What Does It Mean When Form Is "Franked"?
Form is franked when horses from a past race come out and win or run well next time, proving the original race was strong. Following franked form lines — races whose beaten horses keep winning — is one of the oldest and most reliable angles in racing.
How franking works
A race is only as good as what its runners do afterwards. If the second, third and fourth from a maiden all win next time, the race is franked: whatever beat them is likely better than its bare rating. If the principals all flop, the form is suspect and the winner may be overrated.
Who counts as a principal?
The horses that finished closest to the winner — typically second to fifth — carry the evidential weight. The winner itself is validated by the others; a race is not franked by its winner winning again, but by the horses it beat confirming the level.
Why franked form beats ratings
Official ratings react slowly and treat every race of the same class as equal. Form lines expose the truth faster: two Class 4 maidens on the same day can be a stone apart in quality, and only the subsequent runs reveal which was which. Punters who track form lines catch horses from strong races before the handicapper and the market do.
Form lines on RaceWatch
RaceWatch FormLines+ tracks every British and Irish race automatically, grading each one STRONG, FRANKED, DEVELOPING or WEAK as its principals run again, with a Hot Races leaderboard of the races producing the most next-time-out winners and alerts when a tracked race's runners are declared.
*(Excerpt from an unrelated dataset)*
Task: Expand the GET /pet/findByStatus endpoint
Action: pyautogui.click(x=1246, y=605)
Frequently Asked Questions
How many subsequent winners frank a race?
There is no official rule, but when half or more of the rerun principals win, the race is strongly franked. One winner from five reruns is weak evidence.
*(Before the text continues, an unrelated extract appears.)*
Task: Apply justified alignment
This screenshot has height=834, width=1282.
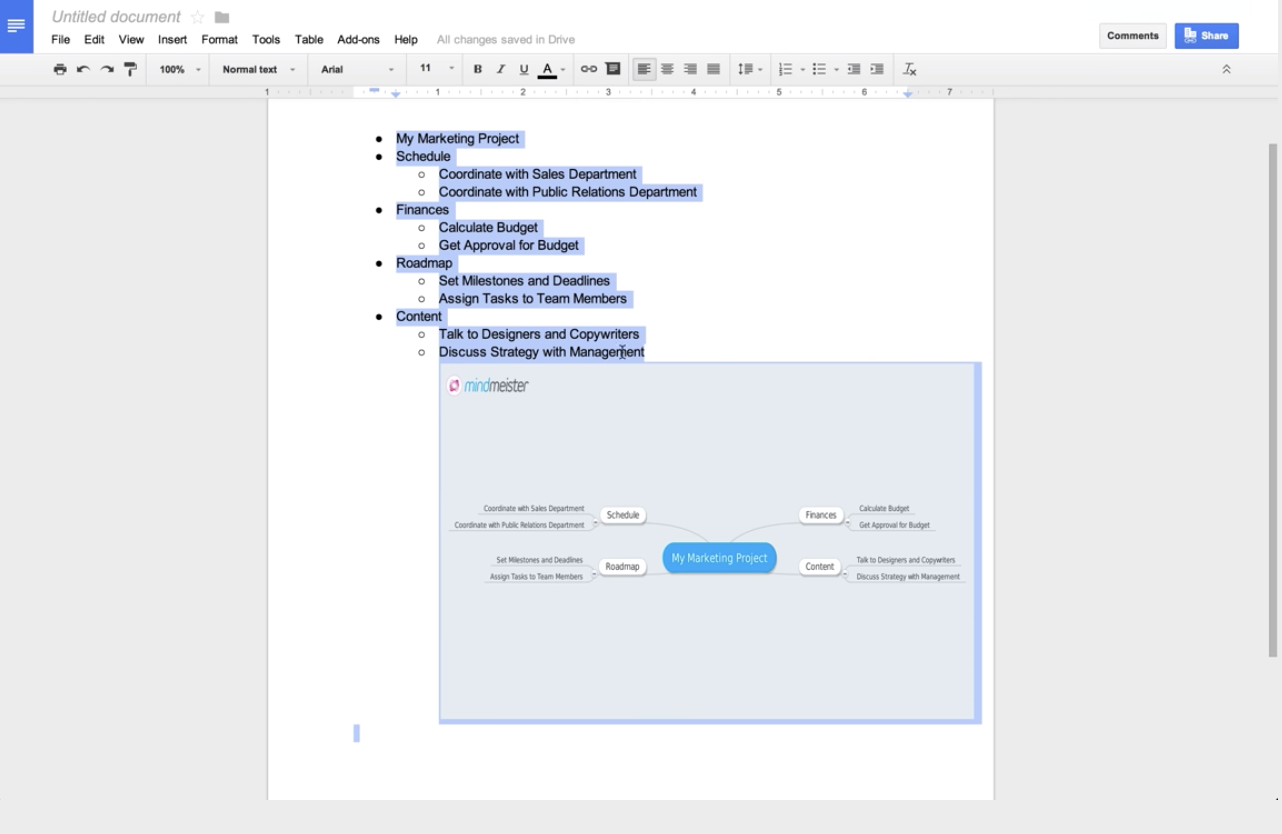Action: point(714,69)
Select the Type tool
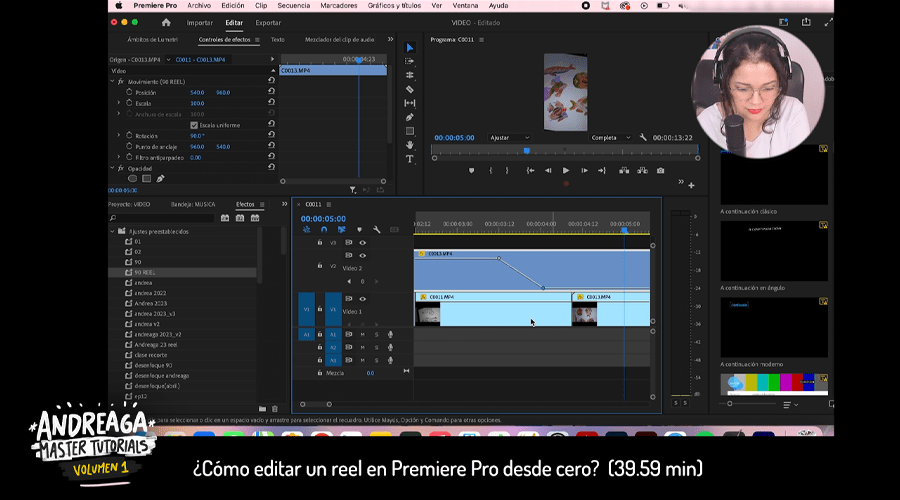 (410, 159)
How long does it take for form to be franked?
Usually two to eight weeks — the window in which most beaten horses reappear. The sharpest value comes from spotting the first one or two confirmations before the pattern is obvious.
Does franking apply over jumps?
Yes, and often more powerfully — novice hurdle and bumper form lines are a classic source of future winners because the sample of races is smaller and quality gaps are wider.